──────── Extracted material
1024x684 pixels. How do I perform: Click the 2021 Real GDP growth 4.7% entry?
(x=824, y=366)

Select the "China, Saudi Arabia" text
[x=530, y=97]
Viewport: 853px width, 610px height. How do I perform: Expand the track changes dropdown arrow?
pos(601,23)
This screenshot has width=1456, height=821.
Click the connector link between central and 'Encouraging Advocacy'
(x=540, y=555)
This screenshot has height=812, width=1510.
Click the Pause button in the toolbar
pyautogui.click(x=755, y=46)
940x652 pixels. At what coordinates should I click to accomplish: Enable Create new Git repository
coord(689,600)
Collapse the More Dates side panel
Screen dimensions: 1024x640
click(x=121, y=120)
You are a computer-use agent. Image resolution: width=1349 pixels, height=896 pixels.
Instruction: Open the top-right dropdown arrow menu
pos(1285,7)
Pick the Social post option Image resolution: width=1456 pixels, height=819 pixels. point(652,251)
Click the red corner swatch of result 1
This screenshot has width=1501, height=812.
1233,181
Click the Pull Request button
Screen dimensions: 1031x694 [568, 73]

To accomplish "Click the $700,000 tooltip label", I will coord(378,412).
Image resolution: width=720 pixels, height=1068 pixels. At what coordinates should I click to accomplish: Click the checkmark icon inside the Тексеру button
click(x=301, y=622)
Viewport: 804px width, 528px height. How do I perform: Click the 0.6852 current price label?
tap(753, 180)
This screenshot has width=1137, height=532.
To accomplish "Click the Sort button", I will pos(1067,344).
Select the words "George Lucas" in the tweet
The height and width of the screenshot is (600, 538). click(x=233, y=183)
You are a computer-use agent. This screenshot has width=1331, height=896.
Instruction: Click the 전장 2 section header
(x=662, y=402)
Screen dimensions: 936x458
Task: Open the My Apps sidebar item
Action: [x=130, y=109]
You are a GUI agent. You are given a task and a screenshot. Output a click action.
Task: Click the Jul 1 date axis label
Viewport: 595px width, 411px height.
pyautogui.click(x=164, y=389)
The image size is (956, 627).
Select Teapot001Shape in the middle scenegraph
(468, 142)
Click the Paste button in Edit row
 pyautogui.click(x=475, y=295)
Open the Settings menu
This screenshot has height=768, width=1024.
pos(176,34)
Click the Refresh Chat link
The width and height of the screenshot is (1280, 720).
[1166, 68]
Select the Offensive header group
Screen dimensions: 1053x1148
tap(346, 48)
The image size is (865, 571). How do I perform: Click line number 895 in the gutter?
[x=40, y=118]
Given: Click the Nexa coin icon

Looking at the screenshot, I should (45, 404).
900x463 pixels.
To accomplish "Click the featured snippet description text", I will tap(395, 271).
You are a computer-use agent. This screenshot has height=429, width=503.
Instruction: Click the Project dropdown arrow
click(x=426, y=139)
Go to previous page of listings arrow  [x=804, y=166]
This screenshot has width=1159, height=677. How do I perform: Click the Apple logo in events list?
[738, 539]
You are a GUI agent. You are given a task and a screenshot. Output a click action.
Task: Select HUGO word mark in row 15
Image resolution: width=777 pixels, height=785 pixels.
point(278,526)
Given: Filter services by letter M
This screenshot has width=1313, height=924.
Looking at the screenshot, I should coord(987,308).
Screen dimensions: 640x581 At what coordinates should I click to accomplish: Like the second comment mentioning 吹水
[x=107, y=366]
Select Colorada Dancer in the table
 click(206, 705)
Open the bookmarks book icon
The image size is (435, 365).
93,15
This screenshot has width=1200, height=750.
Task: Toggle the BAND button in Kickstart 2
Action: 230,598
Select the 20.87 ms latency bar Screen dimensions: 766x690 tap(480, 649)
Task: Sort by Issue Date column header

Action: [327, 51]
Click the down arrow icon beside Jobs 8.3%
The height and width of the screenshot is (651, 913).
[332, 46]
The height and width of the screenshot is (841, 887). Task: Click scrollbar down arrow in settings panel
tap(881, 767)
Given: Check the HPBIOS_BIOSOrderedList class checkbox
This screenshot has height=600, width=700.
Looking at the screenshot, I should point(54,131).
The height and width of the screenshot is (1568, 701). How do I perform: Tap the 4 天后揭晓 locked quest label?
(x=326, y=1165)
────────────────
The required result is an identical copy of the records above.

1024x684 pixels. How do I perform: Click the 2021 Real GDP growth 4.7% entry?
(x=824, y=366)

Select the "China, Saudi Arabia" text
[x=530, y=97]
Viewport: 853px width, 610px height. How do I perform: Expand the track changes dropdown arrow?
pos(601,23)
This screenshot has width=1456, height=821.
Click the connector link between central and 'Encouraging Advocacy'
(x=540, y=555)
This screenshot has height=812, width=1510.
Click the Pause button in the toolbar
pyautogui.click(x=755, y=46)
940x652 pixels. At what coordinates should I click to accomplish: Enable Create new Git repository
coord(689,600)
Collapse the More Dates side panel
Screen dimensions: 1024x640
click(x=121, y=120)
You are a computer-use agent. Image resolution: width=1349 pixels, height=896 pixels.
Instruction: Open the top-right dropdown arrow menu
pos(1285,7)
Pick the Social post option Image resolution: width=1456 pixels, height=819 pixels. point(652,251)
Click the red corner swatch of result 1
This screenshot has width=1501, height=812.
1233,181
Click the Pull Request button
Screen dimensions: 1031x694 [568, 73]

To accomplish "Click the $700,000 tooltip label", I will coord(378,412).
Image resolution: width=720 pixels, height=1068 pixels. At what coordinates should I click to accomplish: Click the checkmark icon inside the Тексеру button
click(x=301, y=622)
Viewport: 804px width, 528px height. How do I perform: Click the 0.6852 current price label?
tap(753, 180)
This screenshot has width=1137, height=532.
To accomplish "Click the Sort button", I will pos(1067,344).
Select the words "George Lucas" in the tweet
The height and width of the screenshot is (600, 538). click(x=233, y=183)
You are a computer-use agent. This screenshot has width=1331, height=896.
Instruction: Click the 전장 2 section header
(x=662, y=402)
Screen dimensions: 936x458
Task: Open the My Apps sidebar item
Action: [x=130, y=109]
You are a GUI agent. You are given a task and a screenshot. Output a click action.
Task: Click the Jul 1 date axis label
Viewport: 595px width, 411px height.
pyautogui.click(x=164, y=389)
The image size is (956, 627).
Select Teapot001Shape in the middle scenegraph
(468, 142)
Click the Paste button in Edit row
 pyautogui.click(x=475, y=295)
Open the Settings menu
This screenshot has height=768, width=1024.
pos(176,34)
Click the Refresh Chat link
The width and height of the screenshot is (1280, 720).
[1166, 68]
Select the Offensive header group
Screen dimensions: 1053x1148
tap(346, 48)
The image size is (865, 571). How do I perform: Click line number 895 in the gutter?
[x=40, y=118]
Given: Click the Nexa coin icon

Looking at the screenshot, I should (45, 404).
900x463 pixels.
To accomplish "Click the featured snippet description text", I will tap(395, 271).
You are a computer-use agent. This screenshot has height=429, width=503.
Instruction: Click the Project dropdown arrow
click(x=426, y=139)
Go to previous page of listings arrow  [x=804, y=166]
This screenshot has width=1159, height=677. How do I perform: Click the Apple logo in events list?
[738, 539]
You are a GUI agent. You are given a task and a screenshot. Output a click action.
Task: Select HUGO word mark in row 15
Image resolution: width=777 pixels, height=785 pixels.
point(278,526)
Given: Filter services by letter M
This screenshot has width=1313, height=924.
Looking at the screenshot, I should coord(987,308).
Screen dimensions: 640x581 At what coordinates should I click to accomplish: Like the second comment mentioning 吹水
[x=107, y=366]
Select Colorada Dancer in the table
 click(206, 705)
Open the bookmarks book icon
The image size is (435, 365).
93,15
This screenshot has width=1200, height=750.
Task: Toggle the BAND button in Kickstart 2
Action: 230,598
Select the 20.87 ms latency bar Screen dimensions: 766x690 tap(480, 649)
Task: Sort by Issue Date column header

Action: [327, 51]
Click the down arrow icon beside Jobs 8.3%
The height and width of the screenshot is (651, 913).
[332, 46]
The height and width of the screenshot is (841, 887). Task: Click scrollbar down arrow in settings panel
tap(881, 767)
Given: Check the HPBIOS_BIOSOrderedList class checkbox
This screenshot has height=600, width=700.
Looking at the screenshot, I should point(54,131).
The height and width of the screenshot is (1568, 701). How do I perform: Tap the 4 天后揭晓 locked quest label?
(x=326, y=1165)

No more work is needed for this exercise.